(Stored data entries)

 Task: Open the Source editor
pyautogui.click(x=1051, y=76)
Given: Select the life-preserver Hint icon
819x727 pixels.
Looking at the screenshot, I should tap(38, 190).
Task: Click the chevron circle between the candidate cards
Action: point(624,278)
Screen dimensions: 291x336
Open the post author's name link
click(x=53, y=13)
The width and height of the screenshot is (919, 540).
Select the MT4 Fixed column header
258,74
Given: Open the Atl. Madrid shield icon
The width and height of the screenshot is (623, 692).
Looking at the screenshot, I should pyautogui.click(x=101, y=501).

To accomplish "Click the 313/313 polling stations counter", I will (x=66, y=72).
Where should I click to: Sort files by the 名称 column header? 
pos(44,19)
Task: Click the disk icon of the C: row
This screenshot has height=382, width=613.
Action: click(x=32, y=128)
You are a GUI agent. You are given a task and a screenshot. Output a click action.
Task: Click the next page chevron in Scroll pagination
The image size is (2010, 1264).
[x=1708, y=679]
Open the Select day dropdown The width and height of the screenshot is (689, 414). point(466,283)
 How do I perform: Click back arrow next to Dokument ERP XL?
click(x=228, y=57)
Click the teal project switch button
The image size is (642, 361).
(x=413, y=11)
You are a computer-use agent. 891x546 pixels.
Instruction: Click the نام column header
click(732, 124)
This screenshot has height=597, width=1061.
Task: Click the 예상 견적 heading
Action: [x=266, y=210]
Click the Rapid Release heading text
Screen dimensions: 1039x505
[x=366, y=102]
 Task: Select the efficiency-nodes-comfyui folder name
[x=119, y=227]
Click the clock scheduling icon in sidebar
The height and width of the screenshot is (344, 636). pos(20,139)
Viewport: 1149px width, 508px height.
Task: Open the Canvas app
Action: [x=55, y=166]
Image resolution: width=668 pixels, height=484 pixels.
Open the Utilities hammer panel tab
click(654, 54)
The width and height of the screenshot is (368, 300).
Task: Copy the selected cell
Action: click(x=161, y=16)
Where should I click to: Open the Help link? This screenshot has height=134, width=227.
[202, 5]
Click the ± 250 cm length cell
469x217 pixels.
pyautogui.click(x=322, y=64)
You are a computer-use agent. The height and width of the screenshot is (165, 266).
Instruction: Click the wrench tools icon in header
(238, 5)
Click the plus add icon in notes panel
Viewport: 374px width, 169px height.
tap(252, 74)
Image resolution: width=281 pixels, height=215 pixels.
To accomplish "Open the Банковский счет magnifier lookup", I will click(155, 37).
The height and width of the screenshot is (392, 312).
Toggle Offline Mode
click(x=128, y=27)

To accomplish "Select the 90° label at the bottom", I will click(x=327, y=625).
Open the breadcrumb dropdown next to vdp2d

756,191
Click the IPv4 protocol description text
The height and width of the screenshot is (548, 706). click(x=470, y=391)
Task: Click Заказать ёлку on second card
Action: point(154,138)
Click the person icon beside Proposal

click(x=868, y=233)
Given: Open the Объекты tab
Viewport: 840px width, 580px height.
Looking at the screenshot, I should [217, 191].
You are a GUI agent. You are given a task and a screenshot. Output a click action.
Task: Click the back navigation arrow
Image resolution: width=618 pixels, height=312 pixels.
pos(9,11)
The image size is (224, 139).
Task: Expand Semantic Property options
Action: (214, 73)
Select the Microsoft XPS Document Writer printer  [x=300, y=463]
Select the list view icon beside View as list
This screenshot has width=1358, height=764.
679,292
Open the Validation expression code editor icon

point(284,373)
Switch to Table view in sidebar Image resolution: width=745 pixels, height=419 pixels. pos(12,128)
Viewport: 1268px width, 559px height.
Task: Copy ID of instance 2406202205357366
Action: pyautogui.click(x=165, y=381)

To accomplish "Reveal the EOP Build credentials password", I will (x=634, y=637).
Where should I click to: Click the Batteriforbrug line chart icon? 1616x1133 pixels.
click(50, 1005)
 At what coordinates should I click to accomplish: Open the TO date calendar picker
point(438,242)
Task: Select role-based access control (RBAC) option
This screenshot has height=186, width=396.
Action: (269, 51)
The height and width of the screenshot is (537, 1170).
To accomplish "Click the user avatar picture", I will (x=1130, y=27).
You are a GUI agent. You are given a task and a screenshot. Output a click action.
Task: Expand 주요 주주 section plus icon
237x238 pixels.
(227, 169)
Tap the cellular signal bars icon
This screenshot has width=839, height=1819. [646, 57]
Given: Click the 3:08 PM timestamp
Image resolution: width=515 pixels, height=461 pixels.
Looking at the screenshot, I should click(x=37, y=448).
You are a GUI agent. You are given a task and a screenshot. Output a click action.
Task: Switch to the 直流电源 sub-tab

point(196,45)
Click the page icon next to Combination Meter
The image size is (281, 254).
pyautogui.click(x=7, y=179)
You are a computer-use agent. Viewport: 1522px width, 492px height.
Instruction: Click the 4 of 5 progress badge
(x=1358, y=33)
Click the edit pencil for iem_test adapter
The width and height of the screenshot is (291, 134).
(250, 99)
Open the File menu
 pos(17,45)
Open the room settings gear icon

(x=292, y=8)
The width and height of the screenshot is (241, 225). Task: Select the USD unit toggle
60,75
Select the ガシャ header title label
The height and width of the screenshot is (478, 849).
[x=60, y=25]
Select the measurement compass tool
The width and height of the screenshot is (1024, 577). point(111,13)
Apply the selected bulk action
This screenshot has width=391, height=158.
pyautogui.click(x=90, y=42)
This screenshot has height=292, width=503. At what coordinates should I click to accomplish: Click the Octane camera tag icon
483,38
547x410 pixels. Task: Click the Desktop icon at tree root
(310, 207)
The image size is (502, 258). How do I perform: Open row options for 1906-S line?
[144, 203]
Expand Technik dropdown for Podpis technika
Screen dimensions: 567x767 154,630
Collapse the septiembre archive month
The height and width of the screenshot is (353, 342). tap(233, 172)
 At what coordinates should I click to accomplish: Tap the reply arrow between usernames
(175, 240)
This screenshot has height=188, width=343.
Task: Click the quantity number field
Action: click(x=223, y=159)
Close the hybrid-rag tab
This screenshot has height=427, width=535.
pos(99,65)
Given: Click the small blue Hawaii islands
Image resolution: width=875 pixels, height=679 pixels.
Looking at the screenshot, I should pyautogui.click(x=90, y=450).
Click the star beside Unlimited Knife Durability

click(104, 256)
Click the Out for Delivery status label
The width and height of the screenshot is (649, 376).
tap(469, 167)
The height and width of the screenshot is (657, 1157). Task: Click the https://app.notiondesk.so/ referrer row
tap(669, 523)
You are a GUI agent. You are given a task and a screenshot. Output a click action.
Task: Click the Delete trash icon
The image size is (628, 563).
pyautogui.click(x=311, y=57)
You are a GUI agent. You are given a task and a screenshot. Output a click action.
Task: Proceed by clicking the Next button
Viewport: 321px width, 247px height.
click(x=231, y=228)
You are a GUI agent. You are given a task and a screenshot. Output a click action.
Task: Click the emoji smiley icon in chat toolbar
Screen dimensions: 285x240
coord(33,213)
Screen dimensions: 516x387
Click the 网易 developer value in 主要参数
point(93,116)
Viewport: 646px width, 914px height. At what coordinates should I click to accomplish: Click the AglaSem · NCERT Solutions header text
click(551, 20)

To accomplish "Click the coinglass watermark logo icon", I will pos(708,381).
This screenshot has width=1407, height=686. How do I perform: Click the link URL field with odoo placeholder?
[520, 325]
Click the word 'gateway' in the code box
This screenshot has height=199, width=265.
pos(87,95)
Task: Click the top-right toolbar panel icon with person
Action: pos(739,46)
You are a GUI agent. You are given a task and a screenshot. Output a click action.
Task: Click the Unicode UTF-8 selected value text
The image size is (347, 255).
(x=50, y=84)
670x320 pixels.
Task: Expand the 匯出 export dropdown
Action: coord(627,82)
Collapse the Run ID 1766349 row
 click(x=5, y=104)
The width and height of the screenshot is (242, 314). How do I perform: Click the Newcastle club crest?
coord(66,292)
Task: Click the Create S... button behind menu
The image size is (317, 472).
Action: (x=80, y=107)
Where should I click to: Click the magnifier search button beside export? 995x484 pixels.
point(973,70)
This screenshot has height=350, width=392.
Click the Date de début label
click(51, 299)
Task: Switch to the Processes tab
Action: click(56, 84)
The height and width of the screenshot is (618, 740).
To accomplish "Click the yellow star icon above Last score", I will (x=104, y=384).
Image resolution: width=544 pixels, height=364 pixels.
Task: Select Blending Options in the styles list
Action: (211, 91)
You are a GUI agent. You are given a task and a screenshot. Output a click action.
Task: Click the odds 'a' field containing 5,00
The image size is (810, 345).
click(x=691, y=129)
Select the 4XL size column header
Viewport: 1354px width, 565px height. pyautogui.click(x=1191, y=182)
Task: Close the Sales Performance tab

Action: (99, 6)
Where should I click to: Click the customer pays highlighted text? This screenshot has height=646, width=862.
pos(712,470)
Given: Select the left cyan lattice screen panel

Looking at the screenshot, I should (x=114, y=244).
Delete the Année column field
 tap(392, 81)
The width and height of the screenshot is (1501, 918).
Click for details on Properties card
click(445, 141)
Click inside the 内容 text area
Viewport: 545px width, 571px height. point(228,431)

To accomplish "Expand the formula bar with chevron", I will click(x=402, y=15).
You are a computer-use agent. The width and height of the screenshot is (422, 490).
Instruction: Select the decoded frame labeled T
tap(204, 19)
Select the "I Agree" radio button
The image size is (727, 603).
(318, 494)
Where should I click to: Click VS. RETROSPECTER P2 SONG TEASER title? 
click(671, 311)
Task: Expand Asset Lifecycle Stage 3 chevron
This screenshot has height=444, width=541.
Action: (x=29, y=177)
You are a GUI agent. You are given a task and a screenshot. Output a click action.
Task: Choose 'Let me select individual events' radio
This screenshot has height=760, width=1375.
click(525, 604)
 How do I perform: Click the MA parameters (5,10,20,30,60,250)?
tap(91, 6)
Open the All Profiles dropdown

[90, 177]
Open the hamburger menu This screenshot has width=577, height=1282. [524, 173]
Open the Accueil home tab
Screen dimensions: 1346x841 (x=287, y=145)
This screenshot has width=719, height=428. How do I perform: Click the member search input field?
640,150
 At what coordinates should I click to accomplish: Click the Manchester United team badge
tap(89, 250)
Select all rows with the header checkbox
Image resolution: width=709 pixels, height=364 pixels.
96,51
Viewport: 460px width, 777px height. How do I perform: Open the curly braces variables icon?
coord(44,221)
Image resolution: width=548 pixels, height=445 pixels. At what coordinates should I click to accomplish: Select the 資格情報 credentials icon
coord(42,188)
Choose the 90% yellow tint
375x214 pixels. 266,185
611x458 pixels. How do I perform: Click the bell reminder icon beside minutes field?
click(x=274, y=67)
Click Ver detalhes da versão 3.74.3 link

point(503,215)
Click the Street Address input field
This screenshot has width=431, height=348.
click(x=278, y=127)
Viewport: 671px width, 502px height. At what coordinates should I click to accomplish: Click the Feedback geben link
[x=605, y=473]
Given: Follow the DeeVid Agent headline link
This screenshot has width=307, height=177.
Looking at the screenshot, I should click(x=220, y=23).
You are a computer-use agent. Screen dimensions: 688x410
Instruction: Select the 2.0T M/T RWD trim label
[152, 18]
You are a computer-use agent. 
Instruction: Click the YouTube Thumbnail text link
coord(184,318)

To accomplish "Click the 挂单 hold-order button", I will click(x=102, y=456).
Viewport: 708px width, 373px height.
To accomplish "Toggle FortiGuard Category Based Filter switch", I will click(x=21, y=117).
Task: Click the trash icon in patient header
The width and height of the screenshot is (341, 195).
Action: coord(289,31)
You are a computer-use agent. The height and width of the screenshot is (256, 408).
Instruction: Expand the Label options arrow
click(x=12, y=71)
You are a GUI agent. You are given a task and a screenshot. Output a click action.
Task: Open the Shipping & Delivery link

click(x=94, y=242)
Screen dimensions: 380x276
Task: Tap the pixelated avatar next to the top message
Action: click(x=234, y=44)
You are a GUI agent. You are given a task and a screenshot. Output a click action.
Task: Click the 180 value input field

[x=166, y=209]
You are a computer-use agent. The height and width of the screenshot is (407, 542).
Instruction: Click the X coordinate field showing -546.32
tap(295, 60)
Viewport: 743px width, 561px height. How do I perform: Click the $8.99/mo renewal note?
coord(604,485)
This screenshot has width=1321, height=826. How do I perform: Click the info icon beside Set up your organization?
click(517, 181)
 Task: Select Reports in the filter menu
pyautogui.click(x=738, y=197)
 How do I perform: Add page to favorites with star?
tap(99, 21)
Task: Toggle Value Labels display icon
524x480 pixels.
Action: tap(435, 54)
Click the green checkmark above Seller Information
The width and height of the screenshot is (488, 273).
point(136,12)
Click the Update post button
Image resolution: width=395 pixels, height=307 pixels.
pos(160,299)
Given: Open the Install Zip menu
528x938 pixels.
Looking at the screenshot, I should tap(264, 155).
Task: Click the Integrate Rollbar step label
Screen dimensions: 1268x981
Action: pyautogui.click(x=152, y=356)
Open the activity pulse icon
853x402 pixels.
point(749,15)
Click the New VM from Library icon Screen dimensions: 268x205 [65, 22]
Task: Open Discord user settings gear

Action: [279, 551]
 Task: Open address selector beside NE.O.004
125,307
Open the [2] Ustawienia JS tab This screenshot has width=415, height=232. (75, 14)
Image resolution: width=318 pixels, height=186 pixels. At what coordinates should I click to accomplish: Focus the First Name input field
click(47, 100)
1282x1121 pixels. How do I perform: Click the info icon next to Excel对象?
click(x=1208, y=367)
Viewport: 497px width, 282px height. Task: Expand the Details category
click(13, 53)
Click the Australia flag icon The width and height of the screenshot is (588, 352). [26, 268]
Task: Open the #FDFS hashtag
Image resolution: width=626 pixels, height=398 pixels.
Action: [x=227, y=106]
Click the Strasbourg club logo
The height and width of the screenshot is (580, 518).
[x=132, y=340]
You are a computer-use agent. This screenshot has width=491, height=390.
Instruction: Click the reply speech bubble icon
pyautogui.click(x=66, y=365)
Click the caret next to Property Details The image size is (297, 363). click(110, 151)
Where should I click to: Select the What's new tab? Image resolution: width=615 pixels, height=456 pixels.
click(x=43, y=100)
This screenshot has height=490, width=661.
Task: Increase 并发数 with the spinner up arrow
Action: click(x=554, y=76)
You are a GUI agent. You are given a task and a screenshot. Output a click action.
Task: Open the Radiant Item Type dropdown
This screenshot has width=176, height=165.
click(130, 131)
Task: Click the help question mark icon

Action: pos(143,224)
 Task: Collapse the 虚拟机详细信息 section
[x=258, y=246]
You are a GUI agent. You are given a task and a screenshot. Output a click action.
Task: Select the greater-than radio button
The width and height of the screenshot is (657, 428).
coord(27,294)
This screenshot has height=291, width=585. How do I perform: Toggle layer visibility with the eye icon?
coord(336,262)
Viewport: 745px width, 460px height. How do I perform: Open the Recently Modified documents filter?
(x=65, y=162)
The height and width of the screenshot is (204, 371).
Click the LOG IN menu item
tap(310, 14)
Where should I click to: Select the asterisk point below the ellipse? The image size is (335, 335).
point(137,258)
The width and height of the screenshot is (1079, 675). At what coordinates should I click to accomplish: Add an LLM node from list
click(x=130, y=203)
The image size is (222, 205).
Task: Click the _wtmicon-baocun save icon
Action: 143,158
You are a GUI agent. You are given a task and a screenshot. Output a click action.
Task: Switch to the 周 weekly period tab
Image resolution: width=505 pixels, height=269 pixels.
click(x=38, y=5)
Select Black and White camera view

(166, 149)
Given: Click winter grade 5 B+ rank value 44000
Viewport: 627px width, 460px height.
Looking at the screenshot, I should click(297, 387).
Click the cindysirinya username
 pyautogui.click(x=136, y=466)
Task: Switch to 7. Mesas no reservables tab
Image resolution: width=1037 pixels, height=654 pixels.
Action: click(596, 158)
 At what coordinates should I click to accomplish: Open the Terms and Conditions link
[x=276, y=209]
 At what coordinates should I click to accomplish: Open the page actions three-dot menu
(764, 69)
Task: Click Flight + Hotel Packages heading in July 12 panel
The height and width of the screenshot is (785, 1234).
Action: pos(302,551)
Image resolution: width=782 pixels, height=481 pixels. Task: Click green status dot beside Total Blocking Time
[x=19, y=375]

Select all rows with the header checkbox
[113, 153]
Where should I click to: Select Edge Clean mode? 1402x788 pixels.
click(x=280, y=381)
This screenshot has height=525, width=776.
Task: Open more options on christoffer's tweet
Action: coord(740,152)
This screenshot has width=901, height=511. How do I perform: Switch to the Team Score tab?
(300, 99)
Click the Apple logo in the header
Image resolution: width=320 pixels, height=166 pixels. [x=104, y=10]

● Prompt: Lines containing the word "trash" are to be located in the entries and copied.

● Output for this exercise:
Task: Click the Delete trash icon
Task: Click the trash icon in patient header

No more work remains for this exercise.